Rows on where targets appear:
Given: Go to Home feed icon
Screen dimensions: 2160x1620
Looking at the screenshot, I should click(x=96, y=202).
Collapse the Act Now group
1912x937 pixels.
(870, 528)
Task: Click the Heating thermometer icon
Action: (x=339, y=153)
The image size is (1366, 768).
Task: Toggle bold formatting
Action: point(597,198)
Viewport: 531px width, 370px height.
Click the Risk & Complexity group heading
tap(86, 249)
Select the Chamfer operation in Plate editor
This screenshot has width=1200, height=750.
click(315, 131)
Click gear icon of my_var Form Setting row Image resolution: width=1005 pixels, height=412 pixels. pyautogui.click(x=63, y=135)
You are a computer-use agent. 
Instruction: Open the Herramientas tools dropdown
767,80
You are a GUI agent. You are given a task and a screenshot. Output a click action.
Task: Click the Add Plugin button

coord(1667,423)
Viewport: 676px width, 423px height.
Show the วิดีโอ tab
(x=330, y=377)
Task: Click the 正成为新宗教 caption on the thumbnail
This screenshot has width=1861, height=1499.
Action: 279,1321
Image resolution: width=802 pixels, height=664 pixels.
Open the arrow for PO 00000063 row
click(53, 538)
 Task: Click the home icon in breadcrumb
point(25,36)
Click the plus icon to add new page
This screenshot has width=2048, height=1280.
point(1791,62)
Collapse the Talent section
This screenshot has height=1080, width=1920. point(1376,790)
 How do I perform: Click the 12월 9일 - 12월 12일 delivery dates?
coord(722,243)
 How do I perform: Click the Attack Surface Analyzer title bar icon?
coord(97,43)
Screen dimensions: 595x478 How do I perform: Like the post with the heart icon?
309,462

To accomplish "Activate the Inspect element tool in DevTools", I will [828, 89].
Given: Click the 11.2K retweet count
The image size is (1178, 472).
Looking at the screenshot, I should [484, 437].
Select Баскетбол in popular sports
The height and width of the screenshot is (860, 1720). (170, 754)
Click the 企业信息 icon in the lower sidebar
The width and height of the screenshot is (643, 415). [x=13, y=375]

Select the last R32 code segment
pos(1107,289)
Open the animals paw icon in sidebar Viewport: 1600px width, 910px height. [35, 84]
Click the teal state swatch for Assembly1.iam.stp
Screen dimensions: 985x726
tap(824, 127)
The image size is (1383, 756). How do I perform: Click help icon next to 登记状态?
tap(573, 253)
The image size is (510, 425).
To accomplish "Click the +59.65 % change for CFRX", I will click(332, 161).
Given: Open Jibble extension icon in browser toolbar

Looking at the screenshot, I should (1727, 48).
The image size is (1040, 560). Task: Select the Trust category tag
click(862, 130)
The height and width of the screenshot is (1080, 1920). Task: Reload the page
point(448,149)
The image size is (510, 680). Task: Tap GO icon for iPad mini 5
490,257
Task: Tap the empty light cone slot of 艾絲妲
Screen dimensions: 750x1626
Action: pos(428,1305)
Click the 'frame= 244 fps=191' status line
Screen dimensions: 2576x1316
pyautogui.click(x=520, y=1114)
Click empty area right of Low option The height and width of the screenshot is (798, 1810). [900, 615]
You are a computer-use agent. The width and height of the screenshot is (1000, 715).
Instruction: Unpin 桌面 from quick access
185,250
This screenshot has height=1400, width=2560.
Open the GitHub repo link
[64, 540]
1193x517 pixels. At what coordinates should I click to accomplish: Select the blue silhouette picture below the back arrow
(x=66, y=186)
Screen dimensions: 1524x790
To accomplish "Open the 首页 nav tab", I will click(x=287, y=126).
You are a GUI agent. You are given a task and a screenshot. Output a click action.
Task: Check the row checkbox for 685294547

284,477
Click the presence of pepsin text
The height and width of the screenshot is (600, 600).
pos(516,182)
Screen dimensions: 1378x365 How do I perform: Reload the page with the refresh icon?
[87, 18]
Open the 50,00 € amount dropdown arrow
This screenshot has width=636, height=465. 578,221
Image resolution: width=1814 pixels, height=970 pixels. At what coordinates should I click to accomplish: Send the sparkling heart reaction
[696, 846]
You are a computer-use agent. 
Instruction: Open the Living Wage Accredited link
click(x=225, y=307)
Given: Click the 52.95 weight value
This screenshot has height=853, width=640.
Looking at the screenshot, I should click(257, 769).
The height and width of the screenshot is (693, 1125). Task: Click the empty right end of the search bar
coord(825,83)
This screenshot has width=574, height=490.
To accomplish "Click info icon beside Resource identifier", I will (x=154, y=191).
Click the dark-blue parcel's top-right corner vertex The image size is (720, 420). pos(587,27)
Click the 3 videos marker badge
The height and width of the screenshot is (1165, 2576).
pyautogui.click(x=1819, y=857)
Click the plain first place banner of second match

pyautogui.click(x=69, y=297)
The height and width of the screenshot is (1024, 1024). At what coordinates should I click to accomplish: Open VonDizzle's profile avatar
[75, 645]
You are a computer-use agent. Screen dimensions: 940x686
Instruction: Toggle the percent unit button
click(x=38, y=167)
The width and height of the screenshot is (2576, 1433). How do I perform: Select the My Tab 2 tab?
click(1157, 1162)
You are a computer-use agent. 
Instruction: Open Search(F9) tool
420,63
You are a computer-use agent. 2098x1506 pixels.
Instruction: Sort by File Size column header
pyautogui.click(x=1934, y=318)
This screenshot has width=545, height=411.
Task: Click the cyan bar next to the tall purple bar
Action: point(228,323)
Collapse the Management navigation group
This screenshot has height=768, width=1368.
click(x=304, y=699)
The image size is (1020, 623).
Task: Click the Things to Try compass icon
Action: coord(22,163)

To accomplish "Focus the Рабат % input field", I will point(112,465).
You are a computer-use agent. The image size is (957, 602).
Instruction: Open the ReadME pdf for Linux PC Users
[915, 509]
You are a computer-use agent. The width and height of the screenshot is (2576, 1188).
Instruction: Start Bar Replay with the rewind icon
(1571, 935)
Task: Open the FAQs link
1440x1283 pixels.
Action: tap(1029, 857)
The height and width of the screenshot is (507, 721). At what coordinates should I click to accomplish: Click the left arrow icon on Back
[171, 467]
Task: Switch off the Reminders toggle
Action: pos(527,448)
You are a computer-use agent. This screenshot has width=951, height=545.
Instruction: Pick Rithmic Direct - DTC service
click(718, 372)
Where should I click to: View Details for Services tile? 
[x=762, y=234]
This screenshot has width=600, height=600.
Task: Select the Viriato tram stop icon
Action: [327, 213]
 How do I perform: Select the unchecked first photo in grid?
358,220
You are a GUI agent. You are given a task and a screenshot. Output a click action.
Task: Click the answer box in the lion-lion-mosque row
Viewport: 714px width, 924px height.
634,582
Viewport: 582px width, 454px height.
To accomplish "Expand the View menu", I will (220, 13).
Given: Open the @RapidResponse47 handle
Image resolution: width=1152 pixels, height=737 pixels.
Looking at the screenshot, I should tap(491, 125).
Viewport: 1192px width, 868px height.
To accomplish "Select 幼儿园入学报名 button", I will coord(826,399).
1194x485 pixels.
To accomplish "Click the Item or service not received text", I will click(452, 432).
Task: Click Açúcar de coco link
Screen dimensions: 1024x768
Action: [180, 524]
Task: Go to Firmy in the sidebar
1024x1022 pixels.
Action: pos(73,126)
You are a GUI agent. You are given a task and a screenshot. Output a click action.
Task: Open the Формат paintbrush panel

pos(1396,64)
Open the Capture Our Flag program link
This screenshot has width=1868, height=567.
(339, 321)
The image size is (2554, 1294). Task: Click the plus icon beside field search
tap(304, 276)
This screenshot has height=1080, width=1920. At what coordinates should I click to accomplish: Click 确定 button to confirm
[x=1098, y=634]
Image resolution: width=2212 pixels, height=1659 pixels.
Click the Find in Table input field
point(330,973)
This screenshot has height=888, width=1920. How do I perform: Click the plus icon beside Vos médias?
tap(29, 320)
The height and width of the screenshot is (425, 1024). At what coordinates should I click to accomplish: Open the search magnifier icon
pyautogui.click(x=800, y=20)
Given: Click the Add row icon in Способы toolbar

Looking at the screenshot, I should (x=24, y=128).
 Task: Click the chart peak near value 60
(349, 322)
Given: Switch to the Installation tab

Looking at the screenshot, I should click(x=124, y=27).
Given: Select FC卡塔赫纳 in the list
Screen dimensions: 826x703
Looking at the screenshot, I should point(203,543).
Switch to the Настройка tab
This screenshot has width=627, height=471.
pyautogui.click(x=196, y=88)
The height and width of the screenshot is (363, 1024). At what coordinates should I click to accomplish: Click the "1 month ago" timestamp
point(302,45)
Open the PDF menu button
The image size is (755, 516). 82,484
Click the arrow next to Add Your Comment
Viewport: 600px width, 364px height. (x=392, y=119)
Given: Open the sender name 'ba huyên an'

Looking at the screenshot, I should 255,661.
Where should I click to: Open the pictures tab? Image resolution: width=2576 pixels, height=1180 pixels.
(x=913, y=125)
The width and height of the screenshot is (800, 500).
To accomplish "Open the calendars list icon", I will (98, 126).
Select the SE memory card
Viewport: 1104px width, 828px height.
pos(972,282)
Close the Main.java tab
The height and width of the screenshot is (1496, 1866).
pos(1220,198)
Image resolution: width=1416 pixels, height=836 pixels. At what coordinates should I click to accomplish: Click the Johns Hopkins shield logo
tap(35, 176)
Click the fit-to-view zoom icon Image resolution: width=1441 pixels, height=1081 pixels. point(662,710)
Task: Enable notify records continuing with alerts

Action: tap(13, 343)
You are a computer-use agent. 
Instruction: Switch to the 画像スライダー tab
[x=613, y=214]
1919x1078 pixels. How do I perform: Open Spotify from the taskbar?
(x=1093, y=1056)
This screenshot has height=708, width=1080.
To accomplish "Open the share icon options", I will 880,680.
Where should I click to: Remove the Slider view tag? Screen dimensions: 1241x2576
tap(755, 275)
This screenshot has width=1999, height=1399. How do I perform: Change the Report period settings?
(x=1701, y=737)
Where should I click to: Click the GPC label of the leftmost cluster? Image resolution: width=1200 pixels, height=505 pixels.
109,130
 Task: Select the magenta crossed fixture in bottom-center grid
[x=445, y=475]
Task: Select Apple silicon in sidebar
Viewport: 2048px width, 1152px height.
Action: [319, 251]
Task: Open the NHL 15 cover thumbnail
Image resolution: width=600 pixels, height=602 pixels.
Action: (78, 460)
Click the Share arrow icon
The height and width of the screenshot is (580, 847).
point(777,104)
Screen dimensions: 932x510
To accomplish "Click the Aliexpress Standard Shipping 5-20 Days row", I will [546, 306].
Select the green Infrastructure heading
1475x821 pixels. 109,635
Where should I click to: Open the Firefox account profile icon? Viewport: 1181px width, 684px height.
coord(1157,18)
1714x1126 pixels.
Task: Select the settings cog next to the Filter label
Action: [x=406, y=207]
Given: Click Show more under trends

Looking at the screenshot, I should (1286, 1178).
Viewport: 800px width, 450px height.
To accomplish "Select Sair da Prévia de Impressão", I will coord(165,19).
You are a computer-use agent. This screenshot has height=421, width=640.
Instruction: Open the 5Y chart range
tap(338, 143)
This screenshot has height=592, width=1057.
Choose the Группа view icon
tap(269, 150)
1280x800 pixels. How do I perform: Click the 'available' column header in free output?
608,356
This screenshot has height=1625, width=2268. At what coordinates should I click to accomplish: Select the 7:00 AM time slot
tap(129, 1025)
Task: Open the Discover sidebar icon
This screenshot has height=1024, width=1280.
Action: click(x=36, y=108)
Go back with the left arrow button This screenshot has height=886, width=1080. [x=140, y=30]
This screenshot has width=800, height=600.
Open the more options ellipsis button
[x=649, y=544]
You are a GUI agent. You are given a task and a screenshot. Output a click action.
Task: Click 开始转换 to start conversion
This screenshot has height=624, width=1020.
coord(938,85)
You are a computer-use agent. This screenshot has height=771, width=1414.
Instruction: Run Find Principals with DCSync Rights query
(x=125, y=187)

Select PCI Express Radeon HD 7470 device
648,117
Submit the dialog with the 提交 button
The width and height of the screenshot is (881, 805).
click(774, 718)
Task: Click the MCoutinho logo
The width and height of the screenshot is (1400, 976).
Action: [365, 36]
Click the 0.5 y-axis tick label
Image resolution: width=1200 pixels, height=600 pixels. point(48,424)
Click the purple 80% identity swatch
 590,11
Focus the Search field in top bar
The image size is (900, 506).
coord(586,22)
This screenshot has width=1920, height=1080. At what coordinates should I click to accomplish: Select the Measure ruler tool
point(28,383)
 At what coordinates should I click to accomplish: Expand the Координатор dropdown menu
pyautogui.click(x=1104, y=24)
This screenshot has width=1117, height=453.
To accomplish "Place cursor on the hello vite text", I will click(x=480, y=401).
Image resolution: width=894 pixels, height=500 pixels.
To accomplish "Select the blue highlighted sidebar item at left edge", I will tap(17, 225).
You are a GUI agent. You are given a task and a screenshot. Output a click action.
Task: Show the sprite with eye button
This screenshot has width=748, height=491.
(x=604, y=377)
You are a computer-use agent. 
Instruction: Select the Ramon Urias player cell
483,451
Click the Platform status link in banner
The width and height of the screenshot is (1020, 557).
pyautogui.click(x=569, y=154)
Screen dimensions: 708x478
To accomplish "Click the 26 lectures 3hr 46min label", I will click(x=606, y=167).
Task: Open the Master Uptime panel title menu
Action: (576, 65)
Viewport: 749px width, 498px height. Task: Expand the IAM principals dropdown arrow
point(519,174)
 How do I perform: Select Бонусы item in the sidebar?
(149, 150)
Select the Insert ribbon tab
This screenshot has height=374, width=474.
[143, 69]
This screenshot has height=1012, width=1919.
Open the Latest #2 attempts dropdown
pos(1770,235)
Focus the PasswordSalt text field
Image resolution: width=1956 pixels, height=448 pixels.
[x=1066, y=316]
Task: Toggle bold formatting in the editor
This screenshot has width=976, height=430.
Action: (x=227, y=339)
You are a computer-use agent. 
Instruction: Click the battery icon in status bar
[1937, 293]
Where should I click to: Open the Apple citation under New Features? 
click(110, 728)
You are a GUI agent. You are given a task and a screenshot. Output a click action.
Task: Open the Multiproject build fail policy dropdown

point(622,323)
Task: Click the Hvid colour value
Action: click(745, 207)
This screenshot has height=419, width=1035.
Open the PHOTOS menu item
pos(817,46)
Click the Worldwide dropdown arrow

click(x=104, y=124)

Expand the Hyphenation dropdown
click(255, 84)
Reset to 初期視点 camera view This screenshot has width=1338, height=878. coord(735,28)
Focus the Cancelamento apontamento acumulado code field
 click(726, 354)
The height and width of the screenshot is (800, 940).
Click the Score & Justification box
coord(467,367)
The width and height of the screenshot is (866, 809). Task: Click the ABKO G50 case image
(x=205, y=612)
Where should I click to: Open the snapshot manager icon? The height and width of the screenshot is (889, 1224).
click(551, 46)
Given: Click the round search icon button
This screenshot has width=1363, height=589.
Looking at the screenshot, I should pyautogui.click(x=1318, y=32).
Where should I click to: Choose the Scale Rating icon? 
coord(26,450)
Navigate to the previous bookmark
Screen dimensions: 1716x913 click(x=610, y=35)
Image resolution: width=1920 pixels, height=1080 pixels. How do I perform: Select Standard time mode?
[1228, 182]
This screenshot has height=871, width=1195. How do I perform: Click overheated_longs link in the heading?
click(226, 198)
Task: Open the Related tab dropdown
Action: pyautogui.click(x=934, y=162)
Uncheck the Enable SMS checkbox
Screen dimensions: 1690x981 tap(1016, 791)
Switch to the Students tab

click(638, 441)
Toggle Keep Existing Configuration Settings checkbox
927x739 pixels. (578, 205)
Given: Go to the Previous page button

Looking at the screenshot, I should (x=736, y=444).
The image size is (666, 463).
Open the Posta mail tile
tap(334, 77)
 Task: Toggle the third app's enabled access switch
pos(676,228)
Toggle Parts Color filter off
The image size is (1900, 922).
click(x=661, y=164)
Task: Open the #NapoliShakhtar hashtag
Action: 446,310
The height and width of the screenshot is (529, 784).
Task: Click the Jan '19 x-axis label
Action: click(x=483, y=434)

**SET PROBLEM:**
Copy out the lines of the listing exactly, starting at the line containing "You are a computer-use agent. 2098x1506" and ending at the line containing "click(718, 372)", with both of those lines included.

**WORKED SOLUTION:**
You are a computer-use agent. 2098x1506 pixels.
Instruction: Sort by File Size column header
pyautogui.click(x=1934, y=318)
This screenshot has width=545, height=411.
Task: Click the cyan bar next to the tall purple bar
Action: point(228,323)
Collapse the Management navigation group
This screenshot has height=768, width=1368.
click(x=304, y=699)
The image size is (1020, 623).
Task: Click the Things to Try compass icon
Action: coord(22,163)

To accomplish "Focus the Рабат % input field", I will point(112,465).
You are a computer-use agent. The image size is (957, 602).
Instruction: Open the ReadME pdf for Linux PC Users
[915, 509]
You are a computer-use agent. The width and height of the screenshot is (2576, 1188).
Instruction: Start Bar Replay with the rewind icon
(1571, 935)
Task: Open the FAQs link
1440x1283 pixels.
Action: tap(1029, 857)
The height and width of the screenshot is (507, 721). At what coordinates should I click to accomplish: Click the left arrow icon on Back
[171, 467]
Task: Switch off the Reminders toggle
Action: pos(527,448)
You are a computer-use agent. This screenshot has width=951, height=545.
Instruction: Pick Rithmic Direct - DTC service
click(718, 372)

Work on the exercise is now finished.